Vs. 13-26 As the famine began the Egyptians had no doubt some personal reserves then they traded their money for grain. When their money ran out he allowed them to barter using their animals and when the next year came they only had their land and service in which to use as money to purchase food. It would appear to some as though Joseph is exploiting the adverse situation for his own gain. Why not just them the food since they had it to give? Why did he make them move into the cities? Several things need to be realized based upon the text:

  1. First Joseph did not profit from his own administration. He was acting on behalf of his employer Pharaoh. In other word’s it was not his grain to give away. In chapter 41:40 Pharaoh told Joseph that he was to be “over my house, and all my people shall be ruled according to your word”. Joseph’s sole task was to see to it that Pharaoh prospered.

  2. The moving of the people into the cities served two benefits:

  1. It made the administration much easier.

  2. It brought the people closer to the food supply.

  1. Although this looks as if he put the Egyptians under slavery in actuality they became sharecroppers. They were able to remain on the land and farm as they always had the only difference was that they were taxed a flat rate of 20%. Many of us would settle for a flat tax of 20% in our country. In verse 25 it is clear that the Egyptians them selves did not regard Joseph’s actions as unfair instead they credit his wisdom and administration as saving their lives.

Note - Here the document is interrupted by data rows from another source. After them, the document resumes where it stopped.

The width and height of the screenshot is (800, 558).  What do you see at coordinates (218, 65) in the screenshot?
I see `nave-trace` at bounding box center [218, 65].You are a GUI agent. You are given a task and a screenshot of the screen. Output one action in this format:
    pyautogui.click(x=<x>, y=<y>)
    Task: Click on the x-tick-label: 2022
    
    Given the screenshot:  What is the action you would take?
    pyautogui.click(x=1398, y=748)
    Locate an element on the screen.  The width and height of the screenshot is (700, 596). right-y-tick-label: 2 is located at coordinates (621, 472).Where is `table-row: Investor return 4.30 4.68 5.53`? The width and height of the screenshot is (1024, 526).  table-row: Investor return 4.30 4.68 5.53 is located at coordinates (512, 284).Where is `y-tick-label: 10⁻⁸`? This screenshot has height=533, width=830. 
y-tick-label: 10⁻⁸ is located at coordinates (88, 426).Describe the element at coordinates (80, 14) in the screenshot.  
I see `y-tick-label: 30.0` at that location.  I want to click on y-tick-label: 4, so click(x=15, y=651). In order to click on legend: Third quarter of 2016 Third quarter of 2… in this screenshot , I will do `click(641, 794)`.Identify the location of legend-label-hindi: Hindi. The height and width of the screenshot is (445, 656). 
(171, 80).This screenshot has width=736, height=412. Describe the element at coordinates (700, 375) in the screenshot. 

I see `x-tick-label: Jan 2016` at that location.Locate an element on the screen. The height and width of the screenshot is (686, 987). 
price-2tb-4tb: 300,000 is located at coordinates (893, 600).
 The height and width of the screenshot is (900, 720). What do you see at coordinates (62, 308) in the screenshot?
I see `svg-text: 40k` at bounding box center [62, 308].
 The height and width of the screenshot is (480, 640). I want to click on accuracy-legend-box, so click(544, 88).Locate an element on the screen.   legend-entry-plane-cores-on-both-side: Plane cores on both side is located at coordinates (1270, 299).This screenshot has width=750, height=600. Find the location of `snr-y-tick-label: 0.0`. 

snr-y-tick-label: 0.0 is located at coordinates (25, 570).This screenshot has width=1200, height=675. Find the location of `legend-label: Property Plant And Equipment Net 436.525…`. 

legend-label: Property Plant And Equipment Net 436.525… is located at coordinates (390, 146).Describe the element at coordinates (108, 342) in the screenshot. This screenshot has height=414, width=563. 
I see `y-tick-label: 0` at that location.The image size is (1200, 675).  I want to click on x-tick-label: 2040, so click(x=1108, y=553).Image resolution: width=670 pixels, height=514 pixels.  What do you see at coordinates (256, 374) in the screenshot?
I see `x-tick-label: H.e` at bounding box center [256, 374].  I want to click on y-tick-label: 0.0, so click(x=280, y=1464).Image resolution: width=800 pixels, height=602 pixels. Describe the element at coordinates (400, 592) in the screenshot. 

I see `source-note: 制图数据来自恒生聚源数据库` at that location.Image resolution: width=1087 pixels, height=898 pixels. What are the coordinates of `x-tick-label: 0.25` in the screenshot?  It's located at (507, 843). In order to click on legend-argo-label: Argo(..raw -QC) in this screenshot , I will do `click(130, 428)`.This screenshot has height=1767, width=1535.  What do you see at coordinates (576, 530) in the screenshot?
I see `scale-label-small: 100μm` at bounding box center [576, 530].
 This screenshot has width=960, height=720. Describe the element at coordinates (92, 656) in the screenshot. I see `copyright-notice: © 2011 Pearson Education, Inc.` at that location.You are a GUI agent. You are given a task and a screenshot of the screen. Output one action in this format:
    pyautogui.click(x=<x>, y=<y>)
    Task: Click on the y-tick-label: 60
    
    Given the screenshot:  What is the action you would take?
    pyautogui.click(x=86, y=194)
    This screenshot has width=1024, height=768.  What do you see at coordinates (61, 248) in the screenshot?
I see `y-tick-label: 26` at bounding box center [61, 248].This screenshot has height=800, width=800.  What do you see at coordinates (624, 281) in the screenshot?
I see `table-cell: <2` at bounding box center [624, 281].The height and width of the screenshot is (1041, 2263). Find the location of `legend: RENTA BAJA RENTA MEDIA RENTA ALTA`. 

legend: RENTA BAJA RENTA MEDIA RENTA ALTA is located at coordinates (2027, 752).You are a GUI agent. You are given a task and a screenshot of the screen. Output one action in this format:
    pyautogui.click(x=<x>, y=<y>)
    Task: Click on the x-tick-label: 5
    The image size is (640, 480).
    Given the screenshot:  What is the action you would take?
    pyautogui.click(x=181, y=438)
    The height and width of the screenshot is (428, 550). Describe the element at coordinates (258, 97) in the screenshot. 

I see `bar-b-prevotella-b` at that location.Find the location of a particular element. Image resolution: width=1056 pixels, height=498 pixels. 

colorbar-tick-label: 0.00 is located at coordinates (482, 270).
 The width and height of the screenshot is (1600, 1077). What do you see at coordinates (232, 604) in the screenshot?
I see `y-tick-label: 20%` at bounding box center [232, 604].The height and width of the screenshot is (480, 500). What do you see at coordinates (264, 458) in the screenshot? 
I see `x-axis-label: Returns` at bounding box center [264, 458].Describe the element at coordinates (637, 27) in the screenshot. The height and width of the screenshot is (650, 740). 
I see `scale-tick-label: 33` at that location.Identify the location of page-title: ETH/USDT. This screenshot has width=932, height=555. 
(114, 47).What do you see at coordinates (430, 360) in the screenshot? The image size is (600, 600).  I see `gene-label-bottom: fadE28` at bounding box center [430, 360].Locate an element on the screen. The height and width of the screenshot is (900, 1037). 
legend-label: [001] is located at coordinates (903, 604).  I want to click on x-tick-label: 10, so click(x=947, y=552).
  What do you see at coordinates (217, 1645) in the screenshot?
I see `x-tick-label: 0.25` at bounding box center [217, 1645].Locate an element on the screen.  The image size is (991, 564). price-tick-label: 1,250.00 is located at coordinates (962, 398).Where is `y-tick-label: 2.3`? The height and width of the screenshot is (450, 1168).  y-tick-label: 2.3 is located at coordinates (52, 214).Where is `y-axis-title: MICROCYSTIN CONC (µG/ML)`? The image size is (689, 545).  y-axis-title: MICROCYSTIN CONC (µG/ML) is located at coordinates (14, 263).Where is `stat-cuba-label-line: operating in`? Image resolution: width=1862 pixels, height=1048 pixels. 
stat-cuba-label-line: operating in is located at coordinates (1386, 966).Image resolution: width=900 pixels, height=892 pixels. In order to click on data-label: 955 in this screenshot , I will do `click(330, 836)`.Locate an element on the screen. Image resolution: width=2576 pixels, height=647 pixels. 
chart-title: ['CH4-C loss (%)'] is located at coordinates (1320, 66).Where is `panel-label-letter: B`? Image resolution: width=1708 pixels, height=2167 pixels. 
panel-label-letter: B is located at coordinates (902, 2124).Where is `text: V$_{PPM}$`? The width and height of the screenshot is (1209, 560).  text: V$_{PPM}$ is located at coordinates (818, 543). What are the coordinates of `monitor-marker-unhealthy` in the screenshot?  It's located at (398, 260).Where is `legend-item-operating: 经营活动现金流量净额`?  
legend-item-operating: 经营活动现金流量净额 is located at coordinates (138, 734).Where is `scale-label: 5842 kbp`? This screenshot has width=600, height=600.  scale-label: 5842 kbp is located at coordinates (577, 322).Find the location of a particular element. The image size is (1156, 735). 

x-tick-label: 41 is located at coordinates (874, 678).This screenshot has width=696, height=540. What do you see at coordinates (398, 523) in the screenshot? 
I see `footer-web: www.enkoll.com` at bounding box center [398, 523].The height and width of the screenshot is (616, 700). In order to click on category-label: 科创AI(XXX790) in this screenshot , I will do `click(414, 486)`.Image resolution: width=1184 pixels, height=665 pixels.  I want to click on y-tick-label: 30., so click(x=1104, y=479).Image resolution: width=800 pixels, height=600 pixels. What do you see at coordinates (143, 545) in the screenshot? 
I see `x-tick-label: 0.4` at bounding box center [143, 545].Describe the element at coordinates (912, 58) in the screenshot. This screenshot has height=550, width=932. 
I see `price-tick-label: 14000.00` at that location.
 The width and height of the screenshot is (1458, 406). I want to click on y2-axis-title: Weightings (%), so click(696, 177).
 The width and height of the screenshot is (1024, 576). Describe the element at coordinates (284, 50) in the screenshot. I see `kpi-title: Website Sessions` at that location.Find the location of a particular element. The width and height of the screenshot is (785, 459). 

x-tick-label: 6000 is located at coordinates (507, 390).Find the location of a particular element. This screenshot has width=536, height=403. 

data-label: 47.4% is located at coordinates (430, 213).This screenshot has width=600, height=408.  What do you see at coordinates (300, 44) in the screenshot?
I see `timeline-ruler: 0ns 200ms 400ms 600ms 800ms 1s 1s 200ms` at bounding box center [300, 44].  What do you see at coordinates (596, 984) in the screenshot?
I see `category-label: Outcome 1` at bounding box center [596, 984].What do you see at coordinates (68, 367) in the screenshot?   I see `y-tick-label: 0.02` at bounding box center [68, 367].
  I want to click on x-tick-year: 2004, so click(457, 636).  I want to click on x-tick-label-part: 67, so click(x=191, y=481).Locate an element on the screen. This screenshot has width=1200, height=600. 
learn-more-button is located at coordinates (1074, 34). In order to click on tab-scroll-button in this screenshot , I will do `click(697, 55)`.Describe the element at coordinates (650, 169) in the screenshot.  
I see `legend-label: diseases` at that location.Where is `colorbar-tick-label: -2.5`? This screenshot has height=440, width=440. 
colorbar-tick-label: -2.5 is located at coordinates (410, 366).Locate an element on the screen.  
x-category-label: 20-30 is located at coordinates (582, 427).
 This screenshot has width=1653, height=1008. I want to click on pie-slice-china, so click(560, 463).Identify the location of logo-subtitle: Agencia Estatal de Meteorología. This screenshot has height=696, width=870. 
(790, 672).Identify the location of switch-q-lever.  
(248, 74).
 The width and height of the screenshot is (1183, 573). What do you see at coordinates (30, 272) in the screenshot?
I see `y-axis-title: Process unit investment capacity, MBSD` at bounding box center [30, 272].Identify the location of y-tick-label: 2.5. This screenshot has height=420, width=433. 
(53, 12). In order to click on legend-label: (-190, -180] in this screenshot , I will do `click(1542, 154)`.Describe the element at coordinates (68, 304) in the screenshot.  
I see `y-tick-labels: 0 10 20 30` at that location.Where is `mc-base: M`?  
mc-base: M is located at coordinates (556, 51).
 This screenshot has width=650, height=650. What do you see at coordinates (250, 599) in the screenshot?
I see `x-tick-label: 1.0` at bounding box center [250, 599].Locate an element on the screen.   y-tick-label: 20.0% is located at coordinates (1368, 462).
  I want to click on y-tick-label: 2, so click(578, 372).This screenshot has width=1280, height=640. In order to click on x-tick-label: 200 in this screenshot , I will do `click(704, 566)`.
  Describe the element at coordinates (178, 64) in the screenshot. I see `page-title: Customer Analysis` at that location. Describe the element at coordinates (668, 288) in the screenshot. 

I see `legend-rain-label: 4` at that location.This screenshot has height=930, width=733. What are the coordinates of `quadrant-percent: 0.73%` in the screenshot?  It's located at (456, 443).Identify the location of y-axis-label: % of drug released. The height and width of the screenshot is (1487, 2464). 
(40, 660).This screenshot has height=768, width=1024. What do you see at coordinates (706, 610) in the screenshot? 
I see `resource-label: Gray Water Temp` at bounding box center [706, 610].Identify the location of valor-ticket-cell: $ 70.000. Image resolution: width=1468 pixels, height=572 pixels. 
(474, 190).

  2. Finally, all that Joseph had done in the seven years of plenty was not done in a vacuum. Before all the people Joseph had set aside 20% of the grain each year and put it into storehouses to provide for the lean years. Joseph had demonstrated a savings plan that each Egyptian could have done for themselves had them been disciplined. So what did they do during the seven years of plenty? Well they eat up their savings and plunged themselves into debt which during lean times they could not afford. Simply out it was not Joseph’s shrewdness that cost them everything rather it was their lack of applying his principals into their own lives.

IV. Vs. 27-31 The prosperity of the Israelites

Vs. 27 Reading this right on the heels of Egypt’s debt appears to some as though Israel was blessed at Egypt’s expense. The truth of the mater is that this happens all the time, ever by something that is on liquidation? Did you go to the storeowner and demand to pay full retail? No, you bought tree more then you needed then went home and told everyone the deal you got.

Numbers are not an accurate indication of blessings or the rate of blessings anyway. Consider the fact that from the group of five (Jacob and four wives) they grew to 100 in 50 years that is a growth rate of about 6% a year. Expand that group over the next 430 years while in Egypt and the number would be around several million, which is still just a growth rate of around 6%. In other word’s they were being blessed the same all along but when the numbers were smaller it just seemed less. I think all to often we look at numbers and not the Lord. You could conclude that the Lord blessed them more during the 430 years in Egypt when in reality He blessed them the same all along. That means right now God is at work blessing your life but you just aren’t in a place where you can easily see the effects of that.

Vs. 28-31 Finally Jacob is really going to die, its like we have been watching one of those old westerns where the cowboy is shot but gets up several times. At the end of his life Jacob doesn’t care about all his success all he wants to make sure of is that his future descendants realize that Egypt is not their home. Jacob realized that the goal in life was not in obtaining things it was in the journey. He was at rest because he stops striving to reach a destination and started enjoying Whom he was traveling with!